All Files Orphaned After Crash (10.15.4 / 2.4.2)

Hi there,

First time here. I’ve been tinkering around with a project for a while now, basically taking little snippets of dialogue and stitching them together over some music as a podcast intro. The project had about 10 of them, each quite heavily edited, but all under 15 second long.
Anyway, I adjusted the gain on one slightly and audacity froze. I force quit.

When I opened it back up, it now has the “80 orphaned files” message, and all my audio is silenced.
Have I really just lost everything?
Is there really no way to get it back?

I mean… I know this is often said, but I really didn’t do anything. I’ve got 2 TB of free space and everything else has no issues whatsoever.

My thanks in advance for any help

Yes. That is correct. :frowning:

On the bright side, a new version of audacity which addresses orphaned files and project structure is hoped for during the first quarter of 2021. :smiley:

2 TB of free space

That’s not the only place you can run into problems. Audacity does a lot of its processing, filtering, and effecting in memory with occasional kicks out to the drive here and there. Macs make it super easy to leave things running in memory rather than go to the bother and annoyance of closing and opening them up again when you need them.

That means Audacity is trying to spread out its sound work and the effects and corrections and fit it all between the nine applications you also have running in memory. I used to get one of the managers at work out of trouble regularly when his machine would start gargling spit. I’d close all his apps and make him start over. Boom! New machine.

Do you leave Zoom running in the background? Skype and Zoom, etc. are not gentle, graceful programs. If they need a service or resource, they take it. No question.

There’s a more evil version of this. I once caught a software licensing server taking up 93% of my memory. I’m correctly licensed, but apparently it just kept launching itself, and again, and again…

Desktop > Go > Utilities > Activity Monitor.

Koz

I don’t think I had anything odd going. Chrome, Word, Preview ig?

Nothing odd in the background going either, I rechecked with Activity Monitor.

I don’t think I had anything odd going.

It doesn’t have to be odd. How many markers do you have under apps in your dock—usually at the bottom of your screen. Depending on your Mac, it can be little black ticks or little lights.

If you have a browser and Audacity running at the same time, you have two apps that like to spread out and make themselves comfortable.

You might think you’re only editing tiny portions of sounds here and there and it can’t be that big. Depending on the effect and what the action is, Audacity has to save a copy of the whole show as UNDO. That means it has to keep, at minimum, two copies of the show in memory at once.

This isn’t the guaranteed cause of the problem, but it is a problem that people overlook.
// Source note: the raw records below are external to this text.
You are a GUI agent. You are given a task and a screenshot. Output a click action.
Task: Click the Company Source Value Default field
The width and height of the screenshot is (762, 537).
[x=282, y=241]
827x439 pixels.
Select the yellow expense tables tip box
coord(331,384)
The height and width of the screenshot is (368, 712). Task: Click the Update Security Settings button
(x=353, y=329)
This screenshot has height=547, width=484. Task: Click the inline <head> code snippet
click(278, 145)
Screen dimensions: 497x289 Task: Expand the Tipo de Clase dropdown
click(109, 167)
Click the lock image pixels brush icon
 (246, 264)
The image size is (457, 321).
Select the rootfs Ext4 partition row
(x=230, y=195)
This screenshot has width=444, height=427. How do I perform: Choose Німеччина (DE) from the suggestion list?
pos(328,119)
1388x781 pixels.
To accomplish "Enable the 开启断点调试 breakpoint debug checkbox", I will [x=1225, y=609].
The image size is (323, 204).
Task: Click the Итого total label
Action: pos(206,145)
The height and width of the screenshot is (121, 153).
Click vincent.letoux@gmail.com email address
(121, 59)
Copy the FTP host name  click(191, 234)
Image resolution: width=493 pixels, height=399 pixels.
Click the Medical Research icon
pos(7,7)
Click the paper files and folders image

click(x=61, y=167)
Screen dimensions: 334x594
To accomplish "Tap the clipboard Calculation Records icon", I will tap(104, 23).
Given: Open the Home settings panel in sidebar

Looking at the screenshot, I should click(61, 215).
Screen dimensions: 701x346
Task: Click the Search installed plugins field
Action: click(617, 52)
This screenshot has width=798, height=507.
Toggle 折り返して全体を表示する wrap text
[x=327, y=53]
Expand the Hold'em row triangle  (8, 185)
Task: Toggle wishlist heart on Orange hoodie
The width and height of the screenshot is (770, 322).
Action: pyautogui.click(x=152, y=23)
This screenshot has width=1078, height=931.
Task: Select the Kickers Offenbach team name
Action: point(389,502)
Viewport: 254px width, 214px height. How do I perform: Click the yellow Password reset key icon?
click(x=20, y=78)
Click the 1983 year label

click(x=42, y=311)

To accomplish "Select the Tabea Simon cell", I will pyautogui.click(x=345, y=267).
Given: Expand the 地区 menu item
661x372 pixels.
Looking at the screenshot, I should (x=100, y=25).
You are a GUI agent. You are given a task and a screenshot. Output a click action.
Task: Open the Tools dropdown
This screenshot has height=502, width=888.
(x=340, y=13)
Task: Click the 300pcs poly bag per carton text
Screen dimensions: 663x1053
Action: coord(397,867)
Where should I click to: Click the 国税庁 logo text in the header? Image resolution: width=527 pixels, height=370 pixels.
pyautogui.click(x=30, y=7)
There are more exotic problems as well. Audio (and video) cause user grief because they are two unique applications that can “use up” a machine—use parts of the machine most other apps don’t. Again back to memory. You can’t do live production from the drive. It might be fast enough, it might not. Shows have to run from hardware memory. Not that long ago it was possible to have little portions of memory that just fail. Only apps that use large chunks of memory would run into it and it would seem that the app or the work was defective. It would drive the producer crazy.

Do you use cloud storage? Audacity hates that. Even if you’re not using your cloud for the show, the machine has to go out and service the drive periodically and if it does it at the wrong time, there goes your edit. This is a cousin to the reason it’s a terrible idea to rip a thumb drive out of a machine before unmounting it. It’s probably OK, but if the machine is touching a file on that drive when you do that, it can destroy the work.